--- WHAT TO DO ---
Only one span of the listing below should come back. It runs from the line with "Toggle enable checkmark for 克隆 object" through the line with "Image resolution: width=1456 pixels, height=817", and each of its lines must be reproduced exactly.

**** DATA EXCERPTS

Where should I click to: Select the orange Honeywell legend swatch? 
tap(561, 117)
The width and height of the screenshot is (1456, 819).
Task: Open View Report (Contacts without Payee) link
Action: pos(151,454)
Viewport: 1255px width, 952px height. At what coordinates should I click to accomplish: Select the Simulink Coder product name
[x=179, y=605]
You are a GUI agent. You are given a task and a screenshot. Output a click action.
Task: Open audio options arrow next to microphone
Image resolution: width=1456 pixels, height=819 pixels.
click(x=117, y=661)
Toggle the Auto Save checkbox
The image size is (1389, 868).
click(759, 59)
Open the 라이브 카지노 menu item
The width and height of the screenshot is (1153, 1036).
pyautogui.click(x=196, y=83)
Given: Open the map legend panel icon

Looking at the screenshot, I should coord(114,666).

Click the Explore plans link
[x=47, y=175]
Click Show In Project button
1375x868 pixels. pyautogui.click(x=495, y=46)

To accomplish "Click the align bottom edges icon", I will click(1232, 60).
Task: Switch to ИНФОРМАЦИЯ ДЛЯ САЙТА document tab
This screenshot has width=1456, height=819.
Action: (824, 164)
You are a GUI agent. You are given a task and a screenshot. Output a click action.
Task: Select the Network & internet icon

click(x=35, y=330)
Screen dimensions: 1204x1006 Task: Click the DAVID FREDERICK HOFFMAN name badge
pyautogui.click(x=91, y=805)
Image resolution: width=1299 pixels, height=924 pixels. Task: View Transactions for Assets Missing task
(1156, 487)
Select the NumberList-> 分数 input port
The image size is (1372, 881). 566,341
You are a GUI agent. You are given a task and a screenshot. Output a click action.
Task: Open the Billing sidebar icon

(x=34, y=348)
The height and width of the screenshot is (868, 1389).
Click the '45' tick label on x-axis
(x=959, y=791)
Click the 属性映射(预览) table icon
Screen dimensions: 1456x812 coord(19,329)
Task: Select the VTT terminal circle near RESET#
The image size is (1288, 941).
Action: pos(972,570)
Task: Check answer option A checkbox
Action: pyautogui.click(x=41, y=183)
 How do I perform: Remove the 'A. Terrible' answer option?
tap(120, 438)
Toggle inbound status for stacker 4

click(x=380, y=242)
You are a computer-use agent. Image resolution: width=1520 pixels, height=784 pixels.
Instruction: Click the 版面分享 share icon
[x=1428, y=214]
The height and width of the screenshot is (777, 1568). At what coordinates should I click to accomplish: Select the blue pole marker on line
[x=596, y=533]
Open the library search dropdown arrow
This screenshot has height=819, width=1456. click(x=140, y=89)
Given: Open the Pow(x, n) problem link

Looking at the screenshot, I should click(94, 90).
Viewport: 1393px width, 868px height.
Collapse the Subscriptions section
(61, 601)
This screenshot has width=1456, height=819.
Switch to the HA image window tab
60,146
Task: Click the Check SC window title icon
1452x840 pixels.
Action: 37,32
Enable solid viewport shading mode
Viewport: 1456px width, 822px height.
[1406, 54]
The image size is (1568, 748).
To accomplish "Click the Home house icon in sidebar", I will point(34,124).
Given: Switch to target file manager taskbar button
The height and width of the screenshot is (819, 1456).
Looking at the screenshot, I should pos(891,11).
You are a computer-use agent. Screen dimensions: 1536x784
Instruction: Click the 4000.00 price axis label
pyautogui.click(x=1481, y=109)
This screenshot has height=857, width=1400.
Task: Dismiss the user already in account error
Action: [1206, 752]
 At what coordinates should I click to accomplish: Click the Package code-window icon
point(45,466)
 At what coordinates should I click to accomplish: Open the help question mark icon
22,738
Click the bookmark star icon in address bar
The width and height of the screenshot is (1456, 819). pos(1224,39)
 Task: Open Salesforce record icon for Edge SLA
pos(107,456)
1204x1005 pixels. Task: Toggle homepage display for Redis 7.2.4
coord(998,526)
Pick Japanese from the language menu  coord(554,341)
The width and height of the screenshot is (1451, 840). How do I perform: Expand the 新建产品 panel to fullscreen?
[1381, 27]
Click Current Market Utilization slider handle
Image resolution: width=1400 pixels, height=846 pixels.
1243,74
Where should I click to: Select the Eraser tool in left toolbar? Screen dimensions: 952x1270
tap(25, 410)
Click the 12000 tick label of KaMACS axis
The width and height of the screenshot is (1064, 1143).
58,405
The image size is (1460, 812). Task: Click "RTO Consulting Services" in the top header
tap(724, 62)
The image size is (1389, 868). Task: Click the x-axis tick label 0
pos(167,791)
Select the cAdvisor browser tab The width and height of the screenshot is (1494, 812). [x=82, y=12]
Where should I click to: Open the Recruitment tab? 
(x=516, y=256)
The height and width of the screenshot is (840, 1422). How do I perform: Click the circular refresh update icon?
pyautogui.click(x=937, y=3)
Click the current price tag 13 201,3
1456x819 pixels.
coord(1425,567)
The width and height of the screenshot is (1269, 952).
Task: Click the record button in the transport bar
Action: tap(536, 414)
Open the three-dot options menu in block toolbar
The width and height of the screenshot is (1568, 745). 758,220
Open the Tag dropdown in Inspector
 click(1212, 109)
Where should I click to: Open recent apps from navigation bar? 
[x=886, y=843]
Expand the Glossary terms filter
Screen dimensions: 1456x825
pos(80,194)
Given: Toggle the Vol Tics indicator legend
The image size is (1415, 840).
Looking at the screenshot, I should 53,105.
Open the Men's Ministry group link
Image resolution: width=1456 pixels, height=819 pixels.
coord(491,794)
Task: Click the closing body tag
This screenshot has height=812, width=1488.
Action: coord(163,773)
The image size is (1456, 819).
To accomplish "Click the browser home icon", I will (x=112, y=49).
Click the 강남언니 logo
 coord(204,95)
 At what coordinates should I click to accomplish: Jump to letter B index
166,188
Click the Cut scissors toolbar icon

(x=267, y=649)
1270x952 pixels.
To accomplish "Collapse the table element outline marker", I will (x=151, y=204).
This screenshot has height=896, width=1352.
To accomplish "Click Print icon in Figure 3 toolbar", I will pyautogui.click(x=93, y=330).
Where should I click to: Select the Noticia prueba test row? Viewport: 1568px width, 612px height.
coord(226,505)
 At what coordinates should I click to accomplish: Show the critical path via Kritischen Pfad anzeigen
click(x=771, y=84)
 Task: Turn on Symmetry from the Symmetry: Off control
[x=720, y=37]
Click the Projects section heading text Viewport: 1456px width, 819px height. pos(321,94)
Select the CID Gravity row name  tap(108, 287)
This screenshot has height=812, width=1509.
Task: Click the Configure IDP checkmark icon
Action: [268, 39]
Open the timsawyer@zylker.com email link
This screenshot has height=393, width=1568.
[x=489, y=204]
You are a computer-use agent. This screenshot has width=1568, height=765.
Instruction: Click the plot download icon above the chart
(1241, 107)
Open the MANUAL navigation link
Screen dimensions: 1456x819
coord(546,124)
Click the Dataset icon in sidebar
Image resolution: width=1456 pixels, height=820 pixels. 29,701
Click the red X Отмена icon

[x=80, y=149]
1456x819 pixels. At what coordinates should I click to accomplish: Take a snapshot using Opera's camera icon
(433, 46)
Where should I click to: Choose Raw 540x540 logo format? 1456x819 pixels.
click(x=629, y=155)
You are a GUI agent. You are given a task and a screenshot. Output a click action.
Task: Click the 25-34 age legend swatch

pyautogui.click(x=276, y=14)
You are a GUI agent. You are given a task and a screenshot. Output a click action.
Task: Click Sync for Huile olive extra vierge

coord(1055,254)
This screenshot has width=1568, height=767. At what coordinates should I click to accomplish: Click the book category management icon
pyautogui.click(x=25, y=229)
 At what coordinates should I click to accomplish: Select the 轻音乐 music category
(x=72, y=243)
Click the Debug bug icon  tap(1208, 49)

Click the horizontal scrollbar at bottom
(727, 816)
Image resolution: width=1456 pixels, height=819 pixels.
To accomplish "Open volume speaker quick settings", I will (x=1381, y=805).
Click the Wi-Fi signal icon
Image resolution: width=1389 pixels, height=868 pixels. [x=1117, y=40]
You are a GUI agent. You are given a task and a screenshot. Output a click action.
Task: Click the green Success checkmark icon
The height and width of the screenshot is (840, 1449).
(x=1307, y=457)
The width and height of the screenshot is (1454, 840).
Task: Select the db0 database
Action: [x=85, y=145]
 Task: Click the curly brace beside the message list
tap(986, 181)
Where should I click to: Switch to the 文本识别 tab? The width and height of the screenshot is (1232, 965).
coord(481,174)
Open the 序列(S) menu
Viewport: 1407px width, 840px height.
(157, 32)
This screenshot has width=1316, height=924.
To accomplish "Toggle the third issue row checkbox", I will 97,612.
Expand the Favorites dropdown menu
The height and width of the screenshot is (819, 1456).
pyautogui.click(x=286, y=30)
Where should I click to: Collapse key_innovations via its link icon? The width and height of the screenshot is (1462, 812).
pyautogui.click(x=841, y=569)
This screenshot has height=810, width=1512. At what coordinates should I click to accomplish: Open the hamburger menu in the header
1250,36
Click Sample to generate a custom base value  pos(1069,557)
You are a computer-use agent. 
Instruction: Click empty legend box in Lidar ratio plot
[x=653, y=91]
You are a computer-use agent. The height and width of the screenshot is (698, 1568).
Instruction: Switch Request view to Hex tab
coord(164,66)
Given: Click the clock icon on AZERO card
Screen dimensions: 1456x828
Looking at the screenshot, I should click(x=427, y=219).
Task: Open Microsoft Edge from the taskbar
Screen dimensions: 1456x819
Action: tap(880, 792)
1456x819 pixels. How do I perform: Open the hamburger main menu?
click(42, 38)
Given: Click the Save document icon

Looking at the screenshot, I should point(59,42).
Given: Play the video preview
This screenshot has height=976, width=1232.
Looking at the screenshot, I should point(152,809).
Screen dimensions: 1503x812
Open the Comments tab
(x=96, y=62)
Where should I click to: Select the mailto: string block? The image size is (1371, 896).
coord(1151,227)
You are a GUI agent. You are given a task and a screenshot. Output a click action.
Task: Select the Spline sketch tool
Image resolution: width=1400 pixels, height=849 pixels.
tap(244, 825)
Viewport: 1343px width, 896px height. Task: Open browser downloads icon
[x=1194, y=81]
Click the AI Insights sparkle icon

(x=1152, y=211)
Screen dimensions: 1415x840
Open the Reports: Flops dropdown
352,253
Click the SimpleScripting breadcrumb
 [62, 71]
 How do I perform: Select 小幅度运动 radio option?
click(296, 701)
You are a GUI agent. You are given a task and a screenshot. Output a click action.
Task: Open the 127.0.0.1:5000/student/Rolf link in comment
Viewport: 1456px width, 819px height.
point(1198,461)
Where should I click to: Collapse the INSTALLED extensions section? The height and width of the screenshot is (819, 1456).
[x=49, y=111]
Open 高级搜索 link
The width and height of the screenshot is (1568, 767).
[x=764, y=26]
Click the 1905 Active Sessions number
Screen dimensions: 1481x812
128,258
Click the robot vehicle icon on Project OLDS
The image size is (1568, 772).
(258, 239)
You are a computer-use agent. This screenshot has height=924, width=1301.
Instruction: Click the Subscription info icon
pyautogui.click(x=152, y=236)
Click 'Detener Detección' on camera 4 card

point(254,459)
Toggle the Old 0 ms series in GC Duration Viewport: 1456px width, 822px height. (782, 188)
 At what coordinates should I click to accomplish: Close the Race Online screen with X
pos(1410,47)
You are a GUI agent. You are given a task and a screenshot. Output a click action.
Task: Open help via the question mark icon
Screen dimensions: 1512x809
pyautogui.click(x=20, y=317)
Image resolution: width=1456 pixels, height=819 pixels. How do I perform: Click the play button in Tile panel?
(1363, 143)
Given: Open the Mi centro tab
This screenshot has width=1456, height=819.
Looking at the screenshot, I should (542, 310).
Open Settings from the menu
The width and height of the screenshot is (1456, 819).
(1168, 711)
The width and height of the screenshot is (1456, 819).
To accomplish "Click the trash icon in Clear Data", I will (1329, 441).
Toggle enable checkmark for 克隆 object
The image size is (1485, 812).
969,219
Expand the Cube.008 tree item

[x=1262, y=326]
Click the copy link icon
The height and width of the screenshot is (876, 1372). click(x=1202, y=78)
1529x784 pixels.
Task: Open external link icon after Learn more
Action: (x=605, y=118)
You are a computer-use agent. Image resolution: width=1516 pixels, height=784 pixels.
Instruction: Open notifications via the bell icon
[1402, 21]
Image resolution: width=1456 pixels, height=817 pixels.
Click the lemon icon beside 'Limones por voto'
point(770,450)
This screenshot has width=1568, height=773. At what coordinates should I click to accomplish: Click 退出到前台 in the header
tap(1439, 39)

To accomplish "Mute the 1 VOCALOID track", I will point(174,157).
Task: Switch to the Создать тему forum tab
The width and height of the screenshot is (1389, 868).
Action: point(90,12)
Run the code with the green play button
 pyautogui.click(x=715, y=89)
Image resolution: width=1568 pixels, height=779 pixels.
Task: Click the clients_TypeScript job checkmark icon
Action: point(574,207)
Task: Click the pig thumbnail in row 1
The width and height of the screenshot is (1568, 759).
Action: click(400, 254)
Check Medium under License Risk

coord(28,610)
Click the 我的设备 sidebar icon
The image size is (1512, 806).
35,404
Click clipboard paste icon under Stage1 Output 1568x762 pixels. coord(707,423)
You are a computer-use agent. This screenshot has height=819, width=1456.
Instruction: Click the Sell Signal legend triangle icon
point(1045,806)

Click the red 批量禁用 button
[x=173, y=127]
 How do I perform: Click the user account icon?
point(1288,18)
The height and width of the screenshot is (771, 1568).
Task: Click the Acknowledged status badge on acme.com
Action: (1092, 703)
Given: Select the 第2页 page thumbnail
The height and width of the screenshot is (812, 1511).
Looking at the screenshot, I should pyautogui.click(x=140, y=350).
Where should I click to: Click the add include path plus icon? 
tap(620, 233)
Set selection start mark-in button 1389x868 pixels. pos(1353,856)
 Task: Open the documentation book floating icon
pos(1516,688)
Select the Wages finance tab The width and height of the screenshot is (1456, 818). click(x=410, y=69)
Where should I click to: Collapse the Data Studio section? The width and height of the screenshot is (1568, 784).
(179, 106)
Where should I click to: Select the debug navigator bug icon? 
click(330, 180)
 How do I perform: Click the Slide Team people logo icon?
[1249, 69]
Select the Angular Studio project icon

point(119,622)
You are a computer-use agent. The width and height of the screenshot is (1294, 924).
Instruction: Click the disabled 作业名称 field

********

--- RESULT FOR THIS TASK ---
Toggle enable checkmark for 克隆 object
The image size is (1485, 812).
969,219
Expand the Cube.008 tree item

[x=1262, y=326]
Click the copy link icon
The height and width of the screenshot is (876, 1372). click(x=1202, y=78)
1529x784 pixels.
Task: Open external link icon after Learn more
Action: (x=605, y=118)
You are a computer-use agent. Image resolution: width=1516 pixels, height=784 pixels.
Instruction: Open notifications via the bell icon
[1402, 21]
Image resolution: width=1456 pixels, height=817 pixels.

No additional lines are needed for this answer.